*** Data excerpts Section Begins ***
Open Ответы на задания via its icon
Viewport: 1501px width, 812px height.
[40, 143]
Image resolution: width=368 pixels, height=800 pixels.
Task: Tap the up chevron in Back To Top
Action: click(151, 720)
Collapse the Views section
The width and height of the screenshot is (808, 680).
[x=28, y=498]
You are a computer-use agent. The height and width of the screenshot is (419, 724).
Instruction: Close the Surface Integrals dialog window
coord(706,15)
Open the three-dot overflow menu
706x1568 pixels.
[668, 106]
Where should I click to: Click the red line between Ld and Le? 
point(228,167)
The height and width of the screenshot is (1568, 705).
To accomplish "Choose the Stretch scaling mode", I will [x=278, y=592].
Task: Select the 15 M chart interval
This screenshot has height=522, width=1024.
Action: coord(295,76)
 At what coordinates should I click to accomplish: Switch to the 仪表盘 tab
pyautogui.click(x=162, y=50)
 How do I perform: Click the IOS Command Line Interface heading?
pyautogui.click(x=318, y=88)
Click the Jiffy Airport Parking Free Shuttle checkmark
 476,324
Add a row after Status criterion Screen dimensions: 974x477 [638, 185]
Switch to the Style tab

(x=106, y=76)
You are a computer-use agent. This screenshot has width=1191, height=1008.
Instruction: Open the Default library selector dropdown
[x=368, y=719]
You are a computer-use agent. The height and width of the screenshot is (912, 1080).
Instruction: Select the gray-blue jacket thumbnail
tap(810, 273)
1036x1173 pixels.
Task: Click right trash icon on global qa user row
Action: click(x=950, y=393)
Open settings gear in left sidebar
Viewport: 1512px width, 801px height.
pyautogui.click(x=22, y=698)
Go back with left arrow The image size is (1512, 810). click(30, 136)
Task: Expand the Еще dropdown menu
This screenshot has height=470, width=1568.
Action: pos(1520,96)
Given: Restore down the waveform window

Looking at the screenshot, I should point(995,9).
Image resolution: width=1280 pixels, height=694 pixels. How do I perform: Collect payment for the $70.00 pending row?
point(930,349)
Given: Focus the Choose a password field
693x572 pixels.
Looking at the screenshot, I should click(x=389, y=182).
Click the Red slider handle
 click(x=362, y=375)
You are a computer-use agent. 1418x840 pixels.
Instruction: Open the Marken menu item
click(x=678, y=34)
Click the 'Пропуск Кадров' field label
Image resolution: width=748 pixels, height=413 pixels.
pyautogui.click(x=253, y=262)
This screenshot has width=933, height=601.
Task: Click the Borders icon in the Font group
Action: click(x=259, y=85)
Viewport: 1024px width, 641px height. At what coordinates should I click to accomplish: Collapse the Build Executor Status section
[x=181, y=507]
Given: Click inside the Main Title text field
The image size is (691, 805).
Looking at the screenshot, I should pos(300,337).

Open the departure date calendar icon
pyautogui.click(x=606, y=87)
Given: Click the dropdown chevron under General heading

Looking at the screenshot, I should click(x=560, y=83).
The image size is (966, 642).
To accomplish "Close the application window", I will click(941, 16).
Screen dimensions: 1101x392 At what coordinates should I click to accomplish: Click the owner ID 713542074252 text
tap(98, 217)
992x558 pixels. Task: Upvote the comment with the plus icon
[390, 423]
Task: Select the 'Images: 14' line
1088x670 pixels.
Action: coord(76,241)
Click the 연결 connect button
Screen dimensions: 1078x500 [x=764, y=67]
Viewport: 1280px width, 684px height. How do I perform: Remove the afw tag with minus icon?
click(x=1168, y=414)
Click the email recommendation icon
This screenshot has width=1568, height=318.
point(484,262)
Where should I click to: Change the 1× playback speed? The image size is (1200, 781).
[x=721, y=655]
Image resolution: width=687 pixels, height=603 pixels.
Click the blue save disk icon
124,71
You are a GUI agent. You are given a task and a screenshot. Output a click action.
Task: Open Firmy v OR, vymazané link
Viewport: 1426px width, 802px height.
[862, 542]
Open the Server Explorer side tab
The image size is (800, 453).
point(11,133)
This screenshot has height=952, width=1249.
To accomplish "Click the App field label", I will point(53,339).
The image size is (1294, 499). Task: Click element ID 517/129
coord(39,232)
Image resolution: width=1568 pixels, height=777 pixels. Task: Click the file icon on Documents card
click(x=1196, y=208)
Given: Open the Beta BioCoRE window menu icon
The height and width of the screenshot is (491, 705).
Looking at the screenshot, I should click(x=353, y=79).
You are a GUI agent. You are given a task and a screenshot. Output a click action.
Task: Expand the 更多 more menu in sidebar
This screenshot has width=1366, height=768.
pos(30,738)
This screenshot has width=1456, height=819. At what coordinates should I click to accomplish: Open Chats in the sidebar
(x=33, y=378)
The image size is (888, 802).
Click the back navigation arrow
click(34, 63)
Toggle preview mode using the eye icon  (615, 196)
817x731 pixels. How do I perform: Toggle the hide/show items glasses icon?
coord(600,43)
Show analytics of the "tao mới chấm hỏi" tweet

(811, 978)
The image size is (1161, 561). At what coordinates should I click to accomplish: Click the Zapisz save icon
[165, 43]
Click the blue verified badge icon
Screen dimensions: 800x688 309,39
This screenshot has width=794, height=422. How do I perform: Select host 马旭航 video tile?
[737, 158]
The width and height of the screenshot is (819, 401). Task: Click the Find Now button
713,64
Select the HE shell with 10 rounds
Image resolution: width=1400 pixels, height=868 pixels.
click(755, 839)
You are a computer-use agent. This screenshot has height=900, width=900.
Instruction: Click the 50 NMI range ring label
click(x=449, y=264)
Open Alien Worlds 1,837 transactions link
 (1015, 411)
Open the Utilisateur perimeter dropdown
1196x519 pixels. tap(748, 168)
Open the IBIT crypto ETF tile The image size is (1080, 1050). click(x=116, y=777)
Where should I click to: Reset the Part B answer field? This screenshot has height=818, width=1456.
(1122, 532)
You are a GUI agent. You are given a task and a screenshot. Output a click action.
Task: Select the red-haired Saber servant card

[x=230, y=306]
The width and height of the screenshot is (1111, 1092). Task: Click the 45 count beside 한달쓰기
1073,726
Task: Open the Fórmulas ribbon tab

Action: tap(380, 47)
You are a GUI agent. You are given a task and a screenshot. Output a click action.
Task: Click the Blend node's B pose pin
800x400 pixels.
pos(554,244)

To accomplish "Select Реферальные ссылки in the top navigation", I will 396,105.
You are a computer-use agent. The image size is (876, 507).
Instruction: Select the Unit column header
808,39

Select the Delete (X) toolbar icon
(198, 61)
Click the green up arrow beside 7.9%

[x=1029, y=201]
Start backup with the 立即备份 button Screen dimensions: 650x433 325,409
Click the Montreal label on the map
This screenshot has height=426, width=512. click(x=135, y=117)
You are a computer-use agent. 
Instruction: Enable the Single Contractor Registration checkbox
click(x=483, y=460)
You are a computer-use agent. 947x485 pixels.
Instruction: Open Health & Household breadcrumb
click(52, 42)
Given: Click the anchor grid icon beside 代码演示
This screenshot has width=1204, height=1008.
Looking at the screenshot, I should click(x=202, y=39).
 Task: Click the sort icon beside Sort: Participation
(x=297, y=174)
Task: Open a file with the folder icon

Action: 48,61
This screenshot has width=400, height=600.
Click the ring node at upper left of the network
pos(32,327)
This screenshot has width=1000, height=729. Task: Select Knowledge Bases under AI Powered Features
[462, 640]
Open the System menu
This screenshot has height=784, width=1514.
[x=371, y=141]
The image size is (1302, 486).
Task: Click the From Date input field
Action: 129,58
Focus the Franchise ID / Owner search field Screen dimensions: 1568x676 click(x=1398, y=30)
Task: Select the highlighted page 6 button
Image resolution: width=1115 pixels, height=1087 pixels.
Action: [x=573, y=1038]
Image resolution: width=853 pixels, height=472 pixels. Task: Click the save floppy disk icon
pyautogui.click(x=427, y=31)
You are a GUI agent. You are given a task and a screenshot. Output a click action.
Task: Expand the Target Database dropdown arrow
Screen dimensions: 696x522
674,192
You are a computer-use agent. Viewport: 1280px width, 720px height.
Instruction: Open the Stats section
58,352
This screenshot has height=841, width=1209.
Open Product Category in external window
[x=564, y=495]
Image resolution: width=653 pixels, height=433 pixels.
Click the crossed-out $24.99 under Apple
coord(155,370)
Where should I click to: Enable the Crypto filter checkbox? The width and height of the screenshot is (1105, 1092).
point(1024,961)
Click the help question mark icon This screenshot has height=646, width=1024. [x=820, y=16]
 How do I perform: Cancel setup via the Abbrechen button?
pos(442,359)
*** Data excerpts Section Ends ***
#### Exercise details:
Stopping at the line containing "is (419, 724).", please repeat exactly every line from the very start of the entries, that line included, and nothing more.

#### Response below:
Open Ответы на задания via its icon
Viewport: 1501px width, 812px height.
[40, 143]
Image resolution: width=368 pixels, height=800 pixels.
Task: Tap the up chevron in Back To Top
Action: click(151, 720)
Collapse the Views section
The width and height of the screenshot is (808, 680).
[x=28, y=498]
You are a computer-use agent. The height and width of the screenshot is (419, 724).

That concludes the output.